In this bug we had a situation where libstdc++
broke backwards compatibility with regard to some C++11 features which were experimental and enabled using a custom configure
switch. These things should be rare, but they can happen.
In a related gcc bug report I learned from Jonathan Wakely:
It is totally unsupported (and unlikely to work) to mix C++11 code built with GCC 4.x and 4.y, for any x!=y
Mixing code built with 4.8.x and 4.8.y should work, and does with the default configuration.
So while this setup works in practice on Gentoo, you are on your own if you try this yourself. Particularly since I know of no clean way to ensure that resulting binaries will link against the matching libraries at runtime.

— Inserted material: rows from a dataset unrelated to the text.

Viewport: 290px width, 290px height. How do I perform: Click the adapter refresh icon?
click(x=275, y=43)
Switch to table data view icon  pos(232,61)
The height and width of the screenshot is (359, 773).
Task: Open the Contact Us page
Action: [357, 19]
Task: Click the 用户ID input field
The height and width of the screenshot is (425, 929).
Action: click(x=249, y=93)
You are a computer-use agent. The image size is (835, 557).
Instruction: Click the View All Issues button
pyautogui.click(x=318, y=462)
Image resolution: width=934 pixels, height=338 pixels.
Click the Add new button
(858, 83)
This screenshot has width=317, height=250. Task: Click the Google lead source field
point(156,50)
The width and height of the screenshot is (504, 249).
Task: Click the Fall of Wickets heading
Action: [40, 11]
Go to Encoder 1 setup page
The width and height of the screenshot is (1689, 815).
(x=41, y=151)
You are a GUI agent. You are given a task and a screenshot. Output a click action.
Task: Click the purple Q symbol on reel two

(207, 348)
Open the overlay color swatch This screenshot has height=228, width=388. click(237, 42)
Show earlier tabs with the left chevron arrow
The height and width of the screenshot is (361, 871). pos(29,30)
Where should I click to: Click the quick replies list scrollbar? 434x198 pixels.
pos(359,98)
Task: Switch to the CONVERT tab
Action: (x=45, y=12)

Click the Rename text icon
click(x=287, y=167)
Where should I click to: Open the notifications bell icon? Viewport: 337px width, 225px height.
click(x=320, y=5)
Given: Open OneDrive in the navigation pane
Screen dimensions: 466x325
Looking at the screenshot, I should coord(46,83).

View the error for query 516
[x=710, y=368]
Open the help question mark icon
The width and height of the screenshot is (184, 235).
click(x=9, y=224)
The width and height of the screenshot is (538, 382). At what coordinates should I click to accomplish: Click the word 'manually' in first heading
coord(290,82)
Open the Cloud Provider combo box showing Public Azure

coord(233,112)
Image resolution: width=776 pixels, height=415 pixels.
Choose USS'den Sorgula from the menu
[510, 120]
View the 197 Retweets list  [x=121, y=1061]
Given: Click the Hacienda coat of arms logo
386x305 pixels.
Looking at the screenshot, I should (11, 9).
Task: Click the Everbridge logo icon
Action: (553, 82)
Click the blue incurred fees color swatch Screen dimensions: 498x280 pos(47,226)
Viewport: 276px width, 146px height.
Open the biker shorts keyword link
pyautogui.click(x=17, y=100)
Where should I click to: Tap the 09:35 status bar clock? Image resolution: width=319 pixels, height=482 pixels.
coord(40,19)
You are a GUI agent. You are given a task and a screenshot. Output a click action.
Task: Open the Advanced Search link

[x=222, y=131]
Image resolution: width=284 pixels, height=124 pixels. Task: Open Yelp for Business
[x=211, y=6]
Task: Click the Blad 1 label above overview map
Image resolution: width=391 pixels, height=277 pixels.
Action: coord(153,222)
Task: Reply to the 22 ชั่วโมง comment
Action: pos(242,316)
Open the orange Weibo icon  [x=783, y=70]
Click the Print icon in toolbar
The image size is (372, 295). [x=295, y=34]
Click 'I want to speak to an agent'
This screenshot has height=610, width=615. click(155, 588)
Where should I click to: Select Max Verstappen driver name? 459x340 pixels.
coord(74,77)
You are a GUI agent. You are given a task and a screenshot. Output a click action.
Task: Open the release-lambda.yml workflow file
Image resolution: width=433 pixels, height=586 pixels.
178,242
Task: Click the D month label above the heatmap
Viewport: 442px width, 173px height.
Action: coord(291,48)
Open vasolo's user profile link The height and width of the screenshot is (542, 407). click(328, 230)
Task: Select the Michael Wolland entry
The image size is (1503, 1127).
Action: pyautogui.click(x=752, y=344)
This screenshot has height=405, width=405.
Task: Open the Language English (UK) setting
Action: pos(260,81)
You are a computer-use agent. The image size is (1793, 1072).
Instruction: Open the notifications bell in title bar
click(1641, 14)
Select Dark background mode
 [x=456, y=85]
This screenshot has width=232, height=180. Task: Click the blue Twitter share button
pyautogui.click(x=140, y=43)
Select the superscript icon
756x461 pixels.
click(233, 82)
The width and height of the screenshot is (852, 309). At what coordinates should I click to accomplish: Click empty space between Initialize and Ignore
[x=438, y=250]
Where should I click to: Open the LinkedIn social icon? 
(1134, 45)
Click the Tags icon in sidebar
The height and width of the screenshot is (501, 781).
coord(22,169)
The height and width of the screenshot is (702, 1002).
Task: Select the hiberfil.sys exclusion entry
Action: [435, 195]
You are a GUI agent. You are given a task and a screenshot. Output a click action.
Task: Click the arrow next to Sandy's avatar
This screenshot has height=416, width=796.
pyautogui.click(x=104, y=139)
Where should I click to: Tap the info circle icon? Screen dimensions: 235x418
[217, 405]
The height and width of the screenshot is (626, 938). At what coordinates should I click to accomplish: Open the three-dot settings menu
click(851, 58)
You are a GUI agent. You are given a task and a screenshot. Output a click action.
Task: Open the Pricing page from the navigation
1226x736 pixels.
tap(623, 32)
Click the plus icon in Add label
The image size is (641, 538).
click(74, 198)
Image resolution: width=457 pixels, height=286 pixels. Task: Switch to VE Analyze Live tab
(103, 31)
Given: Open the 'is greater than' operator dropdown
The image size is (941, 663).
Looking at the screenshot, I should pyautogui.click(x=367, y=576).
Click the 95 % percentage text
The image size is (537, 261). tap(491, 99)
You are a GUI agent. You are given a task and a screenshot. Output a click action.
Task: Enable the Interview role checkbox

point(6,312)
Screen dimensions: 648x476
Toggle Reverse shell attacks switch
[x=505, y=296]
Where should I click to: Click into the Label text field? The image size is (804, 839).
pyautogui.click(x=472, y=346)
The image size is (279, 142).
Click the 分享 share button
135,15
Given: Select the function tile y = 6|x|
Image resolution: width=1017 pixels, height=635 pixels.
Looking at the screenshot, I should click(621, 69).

You can try whether --program-suffix
affects library names as well. If so, then the SONAME
of the newer version libraries should be different from that of the older, helping to get the linking right at runtime. If the library name is unaffected, you could try examining the build system whether you can either change the SONAME
of the generated libraries, or have the linker set the RPATH
of all the programs it links. I have no experience with either of these approaches.
On Gentoo, /usr/bin/gcc
appears to be some kind of wrapper, and the actual programs end up in /usr/<target>/gcc-bin/<version>/gcc
and the likes. At least judging from the package web site, Ubuntu doesn't do this for the default version of gcc, although something similar is apparently used for cross-compilation to Android. I guess that setting is the result of a matching --bindir
at configure time.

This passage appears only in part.